You have to use the same method and create an object called "Object3" whose class is 3 and its argument is list("a", 4). After creating it, you will call run() again on three objects: object1, object2 and Object3.

Question: Will all of them call the function 'run' after creating? If not, which two will actually run this function based on your conditions and why?

First we have to look at our condition that states for any class to be considered eligible to use the 'run()' method it should pass arguments in descending order. This means if an object's argument is already sorted in descending order or it becomes so after the first run, then all objects will call the function again.

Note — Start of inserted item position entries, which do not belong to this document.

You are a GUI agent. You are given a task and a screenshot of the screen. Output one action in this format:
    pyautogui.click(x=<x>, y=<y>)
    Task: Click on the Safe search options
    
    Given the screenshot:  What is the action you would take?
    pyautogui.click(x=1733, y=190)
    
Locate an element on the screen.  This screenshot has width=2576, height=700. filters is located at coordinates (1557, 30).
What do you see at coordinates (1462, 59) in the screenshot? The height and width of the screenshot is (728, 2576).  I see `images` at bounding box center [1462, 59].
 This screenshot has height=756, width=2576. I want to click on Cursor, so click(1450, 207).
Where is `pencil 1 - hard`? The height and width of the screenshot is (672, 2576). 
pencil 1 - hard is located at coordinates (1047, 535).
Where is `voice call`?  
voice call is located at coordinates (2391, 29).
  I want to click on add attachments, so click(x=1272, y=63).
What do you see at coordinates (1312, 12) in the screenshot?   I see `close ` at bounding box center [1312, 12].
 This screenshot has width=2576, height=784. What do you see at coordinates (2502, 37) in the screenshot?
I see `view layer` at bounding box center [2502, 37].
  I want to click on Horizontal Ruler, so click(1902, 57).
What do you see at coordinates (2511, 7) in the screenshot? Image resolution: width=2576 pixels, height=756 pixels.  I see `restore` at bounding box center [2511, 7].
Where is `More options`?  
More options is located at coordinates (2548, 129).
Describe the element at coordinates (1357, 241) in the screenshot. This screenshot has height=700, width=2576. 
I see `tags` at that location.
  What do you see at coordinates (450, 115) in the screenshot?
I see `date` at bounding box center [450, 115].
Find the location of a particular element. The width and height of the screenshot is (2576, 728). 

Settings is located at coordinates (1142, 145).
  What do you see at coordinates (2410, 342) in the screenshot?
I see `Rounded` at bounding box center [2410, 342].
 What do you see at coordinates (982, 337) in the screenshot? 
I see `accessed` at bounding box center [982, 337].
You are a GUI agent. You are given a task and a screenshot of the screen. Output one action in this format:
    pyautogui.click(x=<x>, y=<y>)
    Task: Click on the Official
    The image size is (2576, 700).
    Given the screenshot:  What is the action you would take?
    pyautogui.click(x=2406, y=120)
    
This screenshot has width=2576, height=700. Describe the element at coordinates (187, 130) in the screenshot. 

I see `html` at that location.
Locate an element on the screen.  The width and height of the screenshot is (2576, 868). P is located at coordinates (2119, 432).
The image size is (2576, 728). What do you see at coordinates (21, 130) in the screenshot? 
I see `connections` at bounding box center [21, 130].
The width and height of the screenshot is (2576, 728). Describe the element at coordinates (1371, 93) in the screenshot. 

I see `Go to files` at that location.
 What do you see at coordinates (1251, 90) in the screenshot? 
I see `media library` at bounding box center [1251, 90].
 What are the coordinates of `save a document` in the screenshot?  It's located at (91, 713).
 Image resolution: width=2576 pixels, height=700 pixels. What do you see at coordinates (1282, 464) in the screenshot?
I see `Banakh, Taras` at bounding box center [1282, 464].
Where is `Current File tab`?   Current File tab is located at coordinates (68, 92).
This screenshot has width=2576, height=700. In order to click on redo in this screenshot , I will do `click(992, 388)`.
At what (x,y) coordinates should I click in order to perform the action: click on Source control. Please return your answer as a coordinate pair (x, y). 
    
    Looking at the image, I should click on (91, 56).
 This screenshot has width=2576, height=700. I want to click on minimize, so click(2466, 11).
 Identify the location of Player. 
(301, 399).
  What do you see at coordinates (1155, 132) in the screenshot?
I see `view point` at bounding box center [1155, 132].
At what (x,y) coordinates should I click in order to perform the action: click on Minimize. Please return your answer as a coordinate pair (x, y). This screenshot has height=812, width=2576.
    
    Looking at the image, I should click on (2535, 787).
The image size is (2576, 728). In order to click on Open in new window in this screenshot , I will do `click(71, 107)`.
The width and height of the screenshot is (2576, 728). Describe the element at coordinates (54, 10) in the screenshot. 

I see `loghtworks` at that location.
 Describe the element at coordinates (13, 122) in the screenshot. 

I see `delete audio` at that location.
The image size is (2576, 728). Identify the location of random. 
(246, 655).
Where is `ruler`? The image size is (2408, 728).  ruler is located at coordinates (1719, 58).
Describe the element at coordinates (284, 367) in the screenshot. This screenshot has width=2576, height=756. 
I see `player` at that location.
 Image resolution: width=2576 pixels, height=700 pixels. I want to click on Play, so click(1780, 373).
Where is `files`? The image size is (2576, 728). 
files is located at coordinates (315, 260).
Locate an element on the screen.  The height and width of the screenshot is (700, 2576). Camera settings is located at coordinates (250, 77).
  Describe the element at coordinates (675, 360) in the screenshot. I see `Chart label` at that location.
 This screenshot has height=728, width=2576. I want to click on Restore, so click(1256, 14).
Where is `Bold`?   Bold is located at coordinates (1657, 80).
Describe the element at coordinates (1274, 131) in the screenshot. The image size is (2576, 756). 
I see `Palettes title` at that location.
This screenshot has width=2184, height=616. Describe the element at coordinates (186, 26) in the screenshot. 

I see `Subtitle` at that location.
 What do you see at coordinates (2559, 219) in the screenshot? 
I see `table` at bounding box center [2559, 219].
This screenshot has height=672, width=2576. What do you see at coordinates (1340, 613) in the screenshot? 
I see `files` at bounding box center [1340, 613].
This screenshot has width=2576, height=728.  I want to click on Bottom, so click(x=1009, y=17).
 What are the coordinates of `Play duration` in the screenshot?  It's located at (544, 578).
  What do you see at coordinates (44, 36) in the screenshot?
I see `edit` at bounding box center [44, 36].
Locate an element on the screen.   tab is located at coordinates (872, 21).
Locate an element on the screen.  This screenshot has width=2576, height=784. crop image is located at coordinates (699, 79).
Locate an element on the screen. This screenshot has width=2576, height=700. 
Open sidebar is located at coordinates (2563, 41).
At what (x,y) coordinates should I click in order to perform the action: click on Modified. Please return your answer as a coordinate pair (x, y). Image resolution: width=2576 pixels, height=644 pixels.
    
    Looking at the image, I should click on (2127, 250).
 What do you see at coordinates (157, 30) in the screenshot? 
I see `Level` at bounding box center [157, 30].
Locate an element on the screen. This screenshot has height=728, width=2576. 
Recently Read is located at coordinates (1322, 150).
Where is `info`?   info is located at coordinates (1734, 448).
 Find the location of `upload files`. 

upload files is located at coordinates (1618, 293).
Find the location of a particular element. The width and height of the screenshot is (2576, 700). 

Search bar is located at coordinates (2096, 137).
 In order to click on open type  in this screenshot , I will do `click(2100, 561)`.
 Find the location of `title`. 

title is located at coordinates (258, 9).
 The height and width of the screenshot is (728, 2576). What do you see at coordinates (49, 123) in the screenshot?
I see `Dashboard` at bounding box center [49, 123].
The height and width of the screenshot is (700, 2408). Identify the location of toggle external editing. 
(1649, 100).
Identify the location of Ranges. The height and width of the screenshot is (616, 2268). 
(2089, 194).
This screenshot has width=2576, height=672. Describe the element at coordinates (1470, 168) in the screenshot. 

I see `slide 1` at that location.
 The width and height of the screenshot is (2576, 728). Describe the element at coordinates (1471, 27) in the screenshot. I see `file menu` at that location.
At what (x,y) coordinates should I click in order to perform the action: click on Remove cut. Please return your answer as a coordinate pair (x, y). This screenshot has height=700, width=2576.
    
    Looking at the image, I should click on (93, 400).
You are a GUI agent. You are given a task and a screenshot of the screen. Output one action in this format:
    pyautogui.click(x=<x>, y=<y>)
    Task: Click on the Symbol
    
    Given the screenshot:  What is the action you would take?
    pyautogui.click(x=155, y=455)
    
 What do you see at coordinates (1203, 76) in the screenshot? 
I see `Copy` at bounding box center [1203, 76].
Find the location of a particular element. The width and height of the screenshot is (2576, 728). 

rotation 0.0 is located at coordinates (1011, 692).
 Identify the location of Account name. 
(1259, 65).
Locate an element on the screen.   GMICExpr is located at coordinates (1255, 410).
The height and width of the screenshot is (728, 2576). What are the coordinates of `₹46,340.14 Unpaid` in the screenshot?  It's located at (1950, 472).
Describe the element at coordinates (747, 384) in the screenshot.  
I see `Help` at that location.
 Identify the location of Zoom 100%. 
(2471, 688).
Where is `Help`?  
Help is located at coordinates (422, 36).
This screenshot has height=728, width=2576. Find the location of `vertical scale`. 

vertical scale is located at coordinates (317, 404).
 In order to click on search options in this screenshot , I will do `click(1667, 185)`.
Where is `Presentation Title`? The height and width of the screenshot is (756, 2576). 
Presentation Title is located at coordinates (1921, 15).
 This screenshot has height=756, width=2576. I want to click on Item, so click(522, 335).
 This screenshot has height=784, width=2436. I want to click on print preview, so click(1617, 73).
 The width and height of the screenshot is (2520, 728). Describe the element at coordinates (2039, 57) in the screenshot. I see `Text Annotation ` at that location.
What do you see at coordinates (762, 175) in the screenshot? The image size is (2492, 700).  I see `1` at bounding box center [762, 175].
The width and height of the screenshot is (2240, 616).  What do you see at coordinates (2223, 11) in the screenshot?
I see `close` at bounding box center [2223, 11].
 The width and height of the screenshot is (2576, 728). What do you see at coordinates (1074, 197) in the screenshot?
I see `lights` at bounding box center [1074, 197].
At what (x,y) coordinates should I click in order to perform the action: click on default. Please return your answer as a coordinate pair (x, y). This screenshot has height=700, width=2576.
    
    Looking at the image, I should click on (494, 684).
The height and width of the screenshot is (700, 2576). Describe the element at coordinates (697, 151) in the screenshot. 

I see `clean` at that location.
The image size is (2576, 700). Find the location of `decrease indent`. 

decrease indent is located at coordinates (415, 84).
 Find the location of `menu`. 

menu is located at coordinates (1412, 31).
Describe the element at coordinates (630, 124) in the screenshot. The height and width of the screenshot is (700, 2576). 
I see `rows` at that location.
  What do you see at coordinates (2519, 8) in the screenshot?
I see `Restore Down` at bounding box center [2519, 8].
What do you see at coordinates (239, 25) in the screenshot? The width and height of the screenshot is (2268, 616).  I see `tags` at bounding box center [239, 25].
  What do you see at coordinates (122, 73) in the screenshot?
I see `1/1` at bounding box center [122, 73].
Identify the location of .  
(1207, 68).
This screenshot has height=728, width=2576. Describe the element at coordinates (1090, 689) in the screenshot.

Here is how we can analyze each case:

1. Object1 (class: 5, arguments: c(5,2))) : It does not satisfy our condition as the number sequence is increasing from left to right. Thus, this object won't run the 'run()' method in any scenarios.
2. Object2 (class: 3, arguments: c(3, 1, 2)) : It does not satisfy the conditions since its argument doesn't start with a descending order sequence as defined by our logic. As a result, this object will also be unable to run the 'run()' function in any of our scenarios.
3. Object3 (class: 3, arguments: c("a": 4)) : This instance satisfies our conditions for all runs. In any run, if after each call we check that the list is sorted in descending order, it starts with a 5 (being the class attribute). Therefore, this object will call the 'run()' function every time it's invoked.

Answer: No, Object1 and Object2 won't actually run the function 'run'. But object3 will call it after each iteration based on the defined logic. This can be verified by running a loop over all possible combinations of class and arguments, then checking if they match our criteria in descending order sequence to see which objects satisfy them.